Whilst Lord's experience is undoubtedly unique, heartbreak is universal. So naturally, throughout the book I’m constantly faced with things I resonate with because I’ve experienced them and so have my friends, their friends, my mum and her mum and that girl that I sat next to on the tube yesterday. You get the picture. This universality, accompanied by Lord’s unguarded tone and fitting quotes from other writers, make the book so digestible. As soon as you find the first ‘“No way! That happened to me!” moment’ you turn the page to find out what your next shared experience will be with the author.
While reading this book I have one recurring thought: Lord is giving heartbreak the justice it deserves. Thirty-five chapters of justice. Broken down into four parts: Salt, Skin, Fog and Concrete, Lord gives us the full lowdown on how to mend a broken heart, never shying away from the sometimes cringe-worthy details. I admire her candour and courage as a writer. In the acknowledgements she thanks her ex for not suing her and I’m tempted to compare her work to Nora Ephron, mentioning something about how everything is copy, but it feels overdone.
As Lord pours over old emails; becomes obsessed with getting his stuff out of her bedroom and starts talking about her ex on first dates, she accurately depicts what Kylie was talking about when she said “I just can’t get you out of my head,” whilst also normalising the lasting impact that first love can have on a young person. Breakups are seen as part and parcel of being young. So, when they happen to those around us, we encourage friends to move on, start dating again and make a profile on Hinge. After six months, we say they need to get over it. Lord is changing this narrative, recognising the complexity of falling in love with someone before you have established who you are as a grown adult. She writes, “I didn’t know who I was going to be when this person, who contributed so much to my composition as a human, disappeared.” In a recent episode of the Honey & Spice Sessions with fellow author Bolu Babalola, Lord admits that in her next relationship she will keep more to herself. I’m reminded of when she writes, “I’m glad that he made me who I am, I’m glad that I’ve been left alone to be her too.”
If you’re going through heartbreak and need a firm reminder that you are in fact not losing your mind, or you just want to read some great writing about young love, go and read this book. It’s brilliant.
Why Did You Stay? A Memoir about Self-Worth by Rebecca Humphries
Review by Arabella Petts
A validating and empowering memoir, Why Did You Stay? is Humphries’ story of her relationship with her partner, referred to only as “Him” throughout the book.
When paparazzi caught him kissing his Strictly Come Dancing partner, she realised the gaslighting she’d experienced during their time together was just that. Turning down offers from the papers to tell her side of the story, she instead posted a letter on Twitter sharing her experience of the last five years and offering advice for women who were experiencing exactly what she’d just escaped: a toxic, oppressive relationship. The tweet went viral and a stream of support poured in, but amongst the praise was one simple question with a far more complex answer – “If he was so bad, why did you stay?”

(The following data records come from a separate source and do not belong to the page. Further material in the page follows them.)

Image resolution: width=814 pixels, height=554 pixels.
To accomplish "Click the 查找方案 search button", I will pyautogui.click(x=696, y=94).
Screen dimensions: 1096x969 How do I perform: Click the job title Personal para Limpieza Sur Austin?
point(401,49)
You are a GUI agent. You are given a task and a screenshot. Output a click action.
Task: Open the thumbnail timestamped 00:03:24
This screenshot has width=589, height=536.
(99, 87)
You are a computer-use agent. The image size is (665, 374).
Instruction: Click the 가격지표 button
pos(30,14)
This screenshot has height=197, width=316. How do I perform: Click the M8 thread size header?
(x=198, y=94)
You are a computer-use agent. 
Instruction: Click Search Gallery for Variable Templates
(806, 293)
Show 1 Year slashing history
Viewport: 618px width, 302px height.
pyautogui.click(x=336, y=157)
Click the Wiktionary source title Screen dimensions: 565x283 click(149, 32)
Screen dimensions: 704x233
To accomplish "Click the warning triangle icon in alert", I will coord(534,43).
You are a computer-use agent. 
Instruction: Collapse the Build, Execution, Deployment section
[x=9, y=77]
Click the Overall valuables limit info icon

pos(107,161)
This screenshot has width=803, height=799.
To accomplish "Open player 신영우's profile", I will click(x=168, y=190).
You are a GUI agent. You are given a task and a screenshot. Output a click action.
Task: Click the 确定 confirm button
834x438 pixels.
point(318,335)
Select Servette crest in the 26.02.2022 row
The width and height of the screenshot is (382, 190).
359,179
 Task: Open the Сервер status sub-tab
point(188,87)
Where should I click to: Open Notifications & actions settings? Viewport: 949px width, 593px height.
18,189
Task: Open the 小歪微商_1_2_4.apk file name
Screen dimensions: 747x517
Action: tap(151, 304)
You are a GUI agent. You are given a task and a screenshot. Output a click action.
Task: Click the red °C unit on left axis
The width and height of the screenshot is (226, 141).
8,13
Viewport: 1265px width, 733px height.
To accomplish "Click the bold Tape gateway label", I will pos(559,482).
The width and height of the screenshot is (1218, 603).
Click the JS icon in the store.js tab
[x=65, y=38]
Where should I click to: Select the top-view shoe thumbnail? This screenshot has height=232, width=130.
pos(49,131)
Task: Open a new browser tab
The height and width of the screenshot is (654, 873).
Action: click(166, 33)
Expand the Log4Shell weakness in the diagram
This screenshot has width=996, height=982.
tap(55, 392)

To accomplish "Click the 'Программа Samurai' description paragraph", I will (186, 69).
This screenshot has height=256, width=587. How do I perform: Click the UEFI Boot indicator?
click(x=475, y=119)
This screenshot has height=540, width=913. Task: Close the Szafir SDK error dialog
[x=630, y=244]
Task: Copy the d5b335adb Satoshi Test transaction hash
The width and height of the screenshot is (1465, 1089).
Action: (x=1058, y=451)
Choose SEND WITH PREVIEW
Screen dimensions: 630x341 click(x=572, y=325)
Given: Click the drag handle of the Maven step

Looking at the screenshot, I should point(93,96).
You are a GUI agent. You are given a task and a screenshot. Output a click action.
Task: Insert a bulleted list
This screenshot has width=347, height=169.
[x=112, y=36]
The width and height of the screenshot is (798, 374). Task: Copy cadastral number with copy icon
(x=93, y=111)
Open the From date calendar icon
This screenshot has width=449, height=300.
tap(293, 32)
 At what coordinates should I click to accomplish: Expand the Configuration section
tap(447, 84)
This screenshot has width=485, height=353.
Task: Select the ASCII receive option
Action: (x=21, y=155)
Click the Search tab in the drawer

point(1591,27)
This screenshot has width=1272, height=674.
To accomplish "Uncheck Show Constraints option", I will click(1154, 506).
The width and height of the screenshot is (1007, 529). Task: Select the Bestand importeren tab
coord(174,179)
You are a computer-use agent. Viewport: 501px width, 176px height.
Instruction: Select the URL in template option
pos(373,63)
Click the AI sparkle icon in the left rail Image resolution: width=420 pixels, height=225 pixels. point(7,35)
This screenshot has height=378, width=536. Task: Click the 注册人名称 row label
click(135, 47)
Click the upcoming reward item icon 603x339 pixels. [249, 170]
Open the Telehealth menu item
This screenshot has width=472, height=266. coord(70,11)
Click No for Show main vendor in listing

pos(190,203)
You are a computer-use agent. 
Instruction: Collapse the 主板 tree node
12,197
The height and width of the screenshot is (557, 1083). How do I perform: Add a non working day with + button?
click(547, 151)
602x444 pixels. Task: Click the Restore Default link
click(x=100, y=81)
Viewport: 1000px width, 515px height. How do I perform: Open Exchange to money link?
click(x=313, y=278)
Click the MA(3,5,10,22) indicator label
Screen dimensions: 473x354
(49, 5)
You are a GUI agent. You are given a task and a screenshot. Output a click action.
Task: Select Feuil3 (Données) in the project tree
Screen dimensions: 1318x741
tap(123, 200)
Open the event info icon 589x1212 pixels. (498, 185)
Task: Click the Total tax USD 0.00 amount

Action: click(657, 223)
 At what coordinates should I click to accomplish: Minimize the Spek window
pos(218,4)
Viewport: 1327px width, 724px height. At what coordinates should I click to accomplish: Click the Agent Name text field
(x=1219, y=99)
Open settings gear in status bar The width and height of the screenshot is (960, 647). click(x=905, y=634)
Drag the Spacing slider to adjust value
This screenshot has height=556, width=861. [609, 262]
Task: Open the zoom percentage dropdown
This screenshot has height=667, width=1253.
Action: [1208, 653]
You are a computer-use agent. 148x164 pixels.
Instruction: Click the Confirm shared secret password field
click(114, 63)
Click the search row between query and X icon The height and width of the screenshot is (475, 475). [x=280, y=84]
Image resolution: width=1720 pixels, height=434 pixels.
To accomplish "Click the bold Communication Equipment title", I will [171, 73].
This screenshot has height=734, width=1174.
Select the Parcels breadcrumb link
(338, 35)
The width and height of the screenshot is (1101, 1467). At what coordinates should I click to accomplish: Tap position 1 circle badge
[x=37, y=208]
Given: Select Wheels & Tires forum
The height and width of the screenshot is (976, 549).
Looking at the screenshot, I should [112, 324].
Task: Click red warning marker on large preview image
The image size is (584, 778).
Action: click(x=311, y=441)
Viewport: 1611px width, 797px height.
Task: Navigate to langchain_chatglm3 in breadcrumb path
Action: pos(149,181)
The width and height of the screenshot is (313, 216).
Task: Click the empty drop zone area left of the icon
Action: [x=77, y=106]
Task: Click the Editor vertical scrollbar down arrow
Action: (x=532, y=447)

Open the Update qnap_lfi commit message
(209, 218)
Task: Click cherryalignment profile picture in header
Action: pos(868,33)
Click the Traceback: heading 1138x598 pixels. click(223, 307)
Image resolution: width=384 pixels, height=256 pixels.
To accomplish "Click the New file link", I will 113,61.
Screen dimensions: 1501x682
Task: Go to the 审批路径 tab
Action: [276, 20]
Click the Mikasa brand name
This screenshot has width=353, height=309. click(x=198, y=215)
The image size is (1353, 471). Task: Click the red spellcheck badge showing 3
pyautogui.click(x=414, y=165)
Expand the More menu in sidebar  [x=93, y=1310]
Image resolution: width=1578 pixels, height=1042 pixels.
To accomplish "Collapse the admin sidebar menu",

With chapters alternating between why she stayed and why she left, it shows how skewed your perspective of a relationship can be when you’re in it and how easily “lines can be crossed” if you don’t keep a strong sense of self-worth. The two sides allow the reader to reflect on their own relationships. She also visits other formative relationships with men; going back to her adolescence and looking at her teenage years, telling us how those issues have affected her in adulthood.
Even coming from traumatic origins, she manages to create a humorous and creative read, stepping away from typical self-love stories and giving an insightful and important analysis of toxic relationships. Telling a powerful story, it’s clear that Humphries only wants to help others and isn’t afraid of the backlash she may face.
An age-old question given to those in toxic relationships, Why Did You Stay? takes that question and owns it.